» Your objective
Your task is to copy all of the entries exactly as they are given.

___ Records supplied ___

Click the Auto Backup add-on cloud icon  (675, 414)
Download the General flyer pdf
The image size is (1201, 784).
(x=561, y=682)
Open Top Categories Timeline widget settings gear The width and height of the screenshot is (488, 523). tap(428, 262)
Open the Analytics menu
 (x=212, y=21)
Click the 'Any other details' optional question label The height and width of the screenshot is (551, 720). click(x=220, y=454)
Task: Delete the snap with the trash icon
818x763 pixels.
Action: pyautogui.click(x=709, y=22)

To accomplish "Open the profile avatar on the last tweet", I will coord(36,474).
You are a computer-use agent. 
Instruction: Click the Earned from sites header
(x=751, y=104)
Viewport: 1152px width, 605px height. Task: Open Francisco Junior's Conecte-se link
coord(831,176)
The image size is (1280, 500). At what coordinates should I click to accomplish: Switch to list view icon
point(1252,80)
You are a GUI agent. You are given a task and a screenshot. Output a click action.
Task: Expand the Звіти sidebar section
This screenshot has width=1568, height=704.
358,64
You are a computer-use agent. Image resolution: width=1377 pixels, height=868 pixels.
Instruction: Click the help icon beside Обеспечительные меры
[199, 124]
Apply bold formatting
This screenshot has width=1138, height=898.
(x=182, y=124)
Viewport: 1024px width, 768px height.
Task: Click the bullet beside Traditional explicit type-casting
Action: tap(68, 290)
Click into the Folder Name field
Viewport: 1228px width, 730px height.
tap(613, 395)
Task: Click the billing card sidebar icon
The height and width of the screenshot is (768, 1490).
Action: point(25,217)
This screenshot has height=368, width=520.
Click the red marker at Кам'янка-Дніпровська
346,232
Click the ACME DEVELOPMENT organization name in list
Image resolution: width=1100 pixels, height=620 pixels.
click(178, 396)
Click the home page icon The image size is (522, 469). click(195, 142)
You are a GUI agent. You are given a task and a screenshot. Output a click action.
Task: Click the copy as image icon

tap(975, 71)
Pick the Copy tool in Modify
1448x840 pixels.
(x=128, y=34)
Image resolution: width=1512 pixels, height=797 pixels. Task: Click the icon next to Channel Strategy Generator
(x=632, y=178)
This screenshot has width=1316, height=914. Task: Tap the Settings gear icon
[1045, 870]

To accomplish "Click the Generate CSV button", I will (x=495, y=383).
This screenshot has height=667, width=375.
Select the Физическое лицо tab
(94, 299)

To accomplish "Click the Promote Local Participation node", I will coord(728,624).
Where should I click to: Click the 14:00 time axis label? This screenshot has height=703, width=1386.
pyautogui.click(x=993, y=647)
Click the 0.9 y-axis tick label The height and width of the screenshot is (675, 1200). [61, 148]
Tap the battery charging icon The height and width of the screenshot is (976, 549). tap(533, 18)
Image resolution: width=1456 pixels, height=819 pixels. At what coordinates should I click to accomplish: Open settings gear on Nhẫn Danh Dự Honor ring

___

» Exercise response
Click the Auto Backup add-on cloud icon  (675, 414)
Download the General flyer pdf
The image size is (1201, 784).
(x=561, y=682)
Open Top Categories Timeline widget settings gear The width and height of the screenshot is (488, 523). tap(428, 262)
Open the Analytics menu
 (x=212, y=21)
Click the 'Any other details' optional question label The height and width of the screenshot is (551, 720). click(x=220, y=454)
Task: Delete the snap with the trash icon
818x763 pixels.
Action: pyautogui.click(x=709, y=22)

To accomplish "Open the profile avatar on the last tweet", I will coord(36,474).
You are a computer-use agent. 
Instruction: Click the Earned from sites header
(x=751, y=104)
Viewport: 1152px width, 605px height. Task: Open Francisco Junior's Conecte-se link
coord(831,176)
The image size is (1280, 500). At what coordinates should I click to accomplish: Switch to list view icon
point(1252,80)
You are a GUI agent. You are given a task and a screenshot. Output a click action.
Task: Expand the Звіти sidebar section
This screenshot has width=1568, height=704.
358,64
You are a computer-use agent. Image resolution: width=1377 pixels, height=868 pixels.
Instruction: Click the help icon beside Обеспечительные меры
[199, 124]
Apply bold formatting
This screenshot has width=1138, height=898.
(x=182, y=124)
Viewport: 1024px width, 768px height.
Task: Click the bullet beside Traditional explicit type-casting
Action: tap(68, 290)
Click into the Folder Name field
Viewport: 1228px width, 730px height.
tap(613, 395)
Task: Click the billing card sidebar icon
The height and width of the screenshot is (768, 1490).
Action: point(25,217)
This screenshot has height=368, width=520.
Click the red marker at Кам'янка-Дніпровська
346,232
Click the ACME DEVELOPMENT organization name in list
Image resolution: width=1100 pixels, height=620 pixels.
click(178, 396)
Click the home page icon The image size is (522, 469). click(195, 142)
You are a GUI agent. You are given a task and a screenshot. Output a click action.
Task: Click the copy as image icon

tap(975, 71)
Pick the Copy tool in Modify
1448x840 pixels.
(x=128, y=34)
Image resolution: width=1512 pixels, height=797 pixels. Task: Click the icon next to Channel Strategy Generator
(x=632, y=178)
This screenshot has width=1316, height=914. Task: Tap the Settings gear icon
[1045, 870]

To accomplish "Click the Generate CSV button", I will (x=495, y=383).
This screenshot has height=667, width=375.
Select the Физическое лицо tab
(94, 299)

To accomplish "Click the Promote Local Participation node", I will coord(728,624).
Where should I click to: Click the 14:00 time axis label? This screenshot has height=703, width=1386.
pyautogui.click(x=993, y=647)
Click the 0.9 y-axis tick label The height and width of the screenshot is (675, 1200). [61, 148]
Tap the battery charging icon The height and width of the screenshot is (976, 549). tap(533, 18)
Image resolution: width=1456 pixels, height=819 pixels. At what coordinates should I click to accomplish: Open settings gear on Nhẫn Danh Dự Honor ring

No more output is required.